# Objekte verbinden



## e9926044 (4. Dez 2007)

Hi,

ich habe 2 Klassen aus denen ich Objekte erzeuge, Die Objekte der beiden Klassen werden aus verschiedenen Klassen erzeugt, welche miteinander nichts zu tun haben, 
meine Frage wäre jetzt, wie ich diese beiden Objekte verbinden kann, ohne eine static- Methode benutzen zu müssen, 
Ich will auch in dem einen Objekt keine Referenz der anderen Klasse haben,


----------



## tuxedo (4. Dez 2007)

Du könntest deiner Hauptklasse 2 get-Methoden verpassen die je eine Referenz auf das jeweiluge Objekt zurückliefert. Dann müssen deine beiden Objekte nur wissen "wo sie her kommen".

Klasse X
- getObjectA()
- getObjectB()

Klasse A
- Referenz auf X

Klasse B
- Referenz auf X

Verstehst du was ich meine?

Glaub ganz ohne Referenzen oder statics wirds nicht klappen (außer man geht exotische wege über Sockets oder dergleichen).

Gruß Alex


----------



## Marco13 (4. Dez 2007)

Ein möglicher Weg wäre (je nach Zusammenhang) das, was die beiden Objekte verbindet, über ein Interface abzubilden, so dass die Objekte sich nicht ECHT (und mit der vollen Implementierung) gegenseitig kennen müssen, sondern nur über das Interface. (Ähnlich wie etwa bei ActionListenern und so....)


----------

• [ARBEITSANWEISUNG 1]
Extrahiere aus den Datensätzen jede Zeile, in der die Zeichenfolge "answer" vorkommt, und beachte dabei die Groß- und Kleinschreibung.
Forenthread und Datensätze sind voneinander unabhängiges Material.

(Einträge aus einer Sammlung)
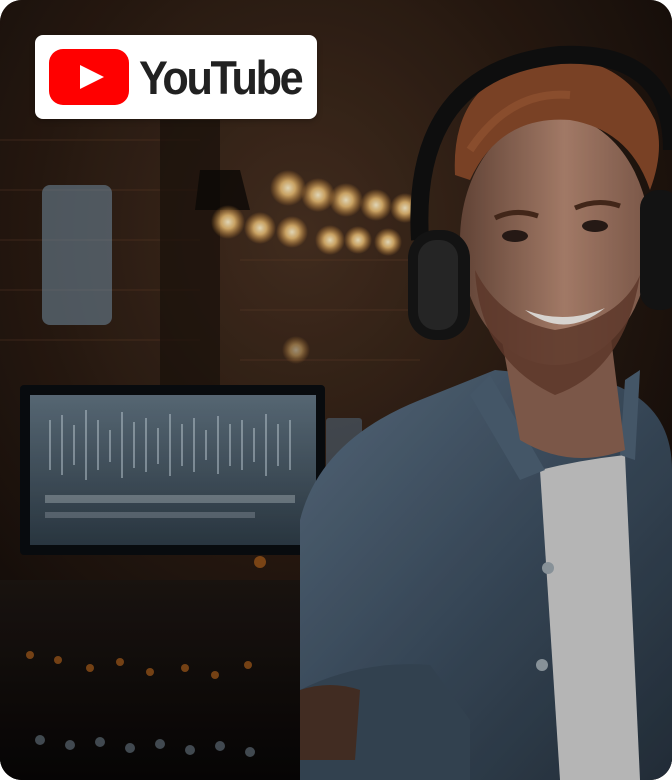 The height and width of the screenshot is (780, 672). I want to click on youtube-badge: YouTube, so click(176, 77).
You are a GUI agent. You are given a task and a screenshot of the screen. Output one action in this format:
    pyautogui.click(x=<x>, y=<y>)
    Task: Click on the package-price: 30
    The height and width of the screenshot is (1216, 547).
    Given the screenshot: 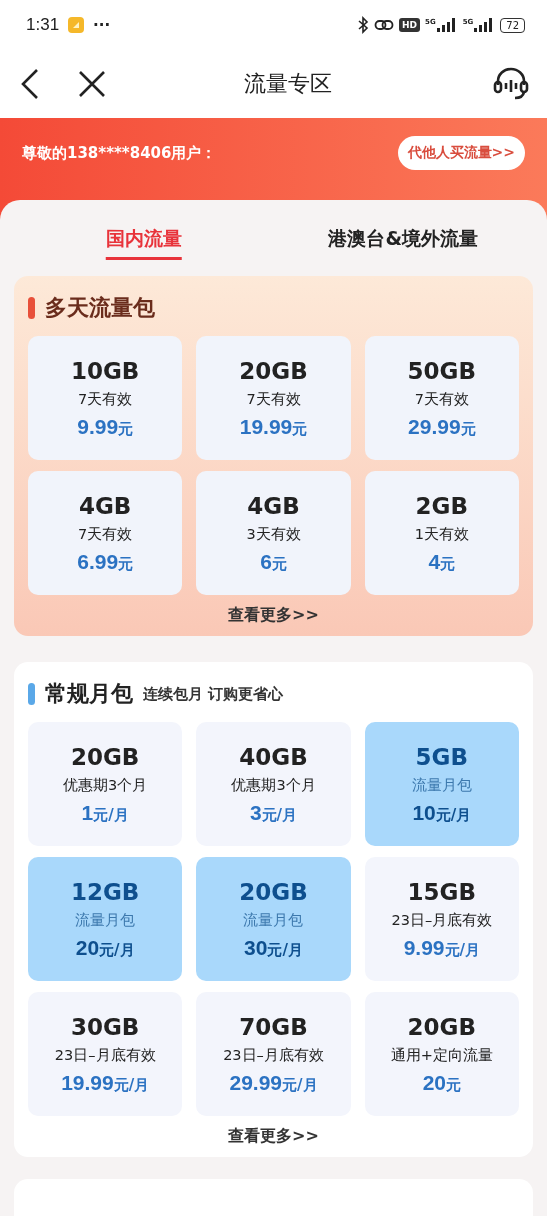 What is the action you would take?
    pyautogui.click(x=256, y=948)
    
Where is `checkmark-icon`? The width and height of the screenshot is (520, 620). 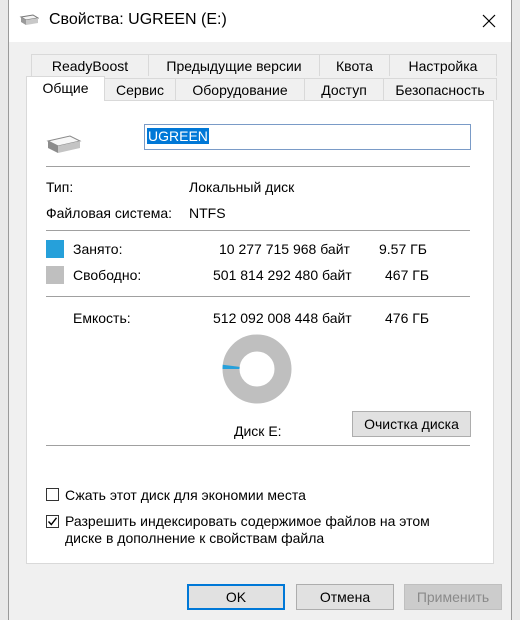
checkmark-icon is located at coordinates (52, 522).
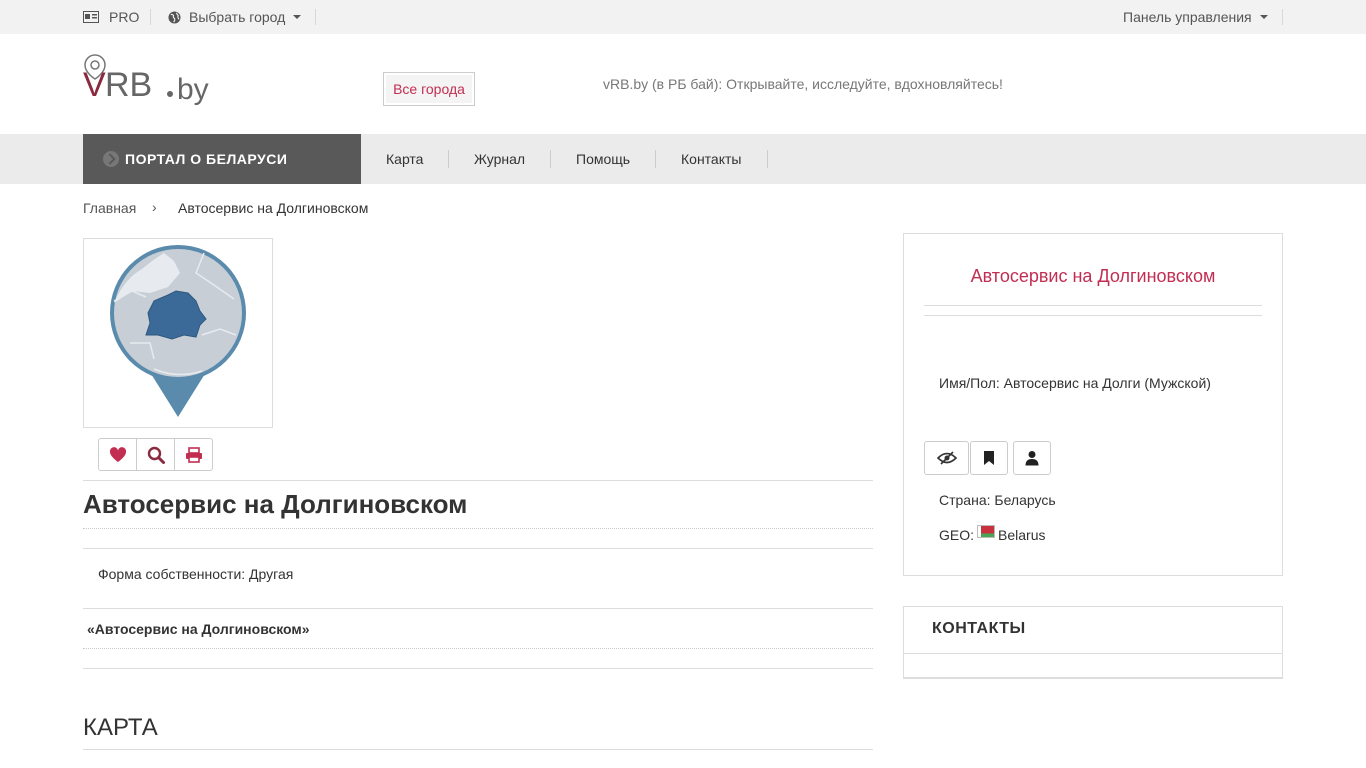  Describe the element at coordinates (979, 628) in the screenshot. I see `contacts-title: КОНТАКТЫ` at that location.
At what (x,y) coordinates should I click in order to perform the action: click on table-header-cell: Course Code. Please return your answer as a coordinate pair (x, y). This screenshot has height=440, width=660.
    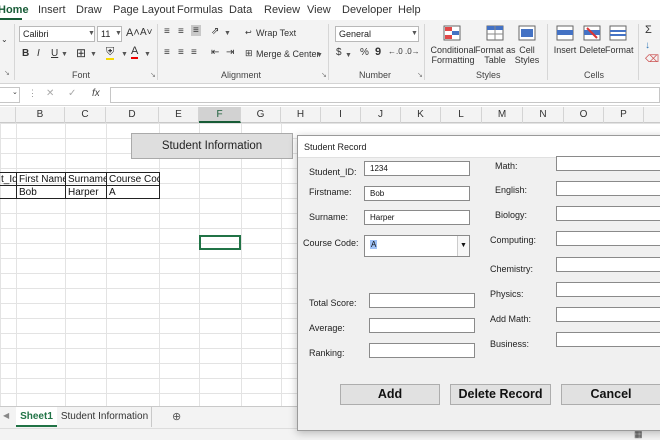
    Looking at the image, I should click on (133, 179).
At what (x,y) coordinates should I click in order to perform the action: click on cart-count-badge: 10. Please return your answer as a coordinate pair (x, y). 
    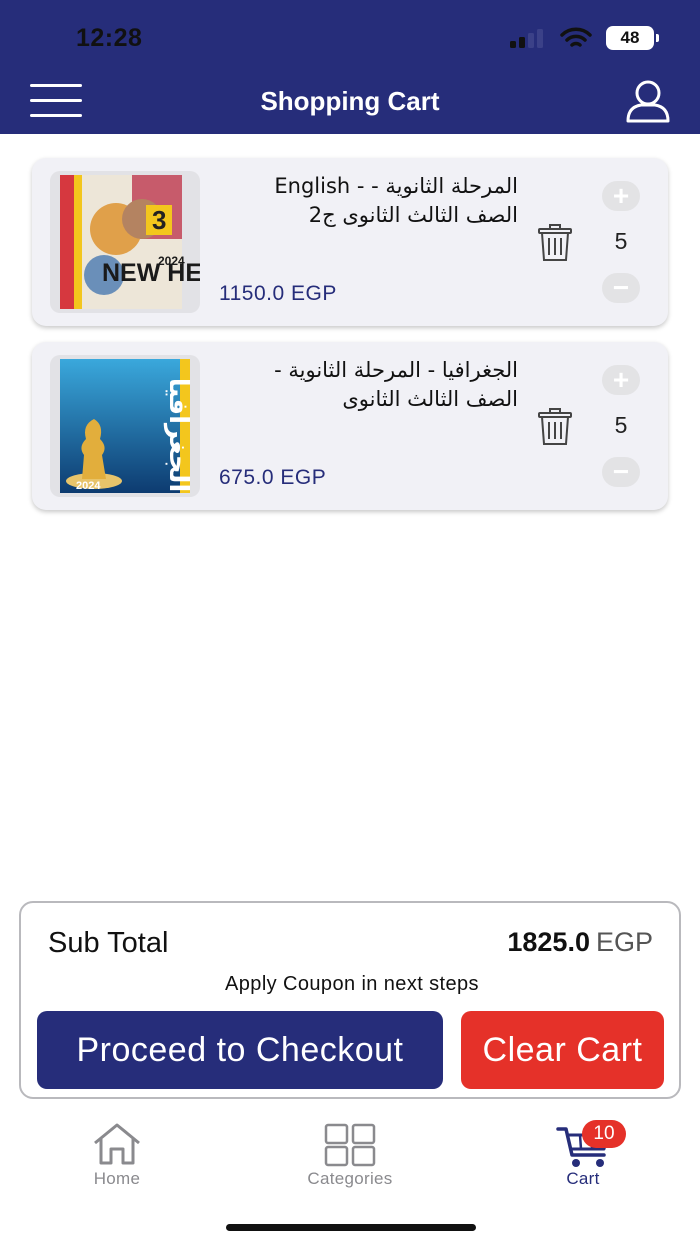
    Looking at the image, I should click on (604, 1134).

• [ARBEITSANWEISUNG 2]
Formuliere den Absatz des Forenthreads, der mit „Ein möglicher Weg wäre“ beginnt, knapper, ohne seine wesentlichen Aussagen zu verlieren.

• [ANTWORTFELD 1]
At what (x,y) coordinates should I click in order to perform the action: click on table-header-cell: Course Code. Please return your answer as a coordinate pair (x, y). This screenshot has height=440, width=660.
At what (x,y) coordinates should I click in order to perform the action: click on cart-count-badge: 10. Please return your answer as a coordinate pair (x, y). 

• [ANTWORTFELD 2]
Je nach Zusammenhang lässt sich die Verbindung der beiden Objekte über ein Interface abbilden. Die Objekte kennen sich dann nicht direkt mit ihrer vollen Implementierung, sondern nur über das Interface, ähnlich wie bei ActionListenern.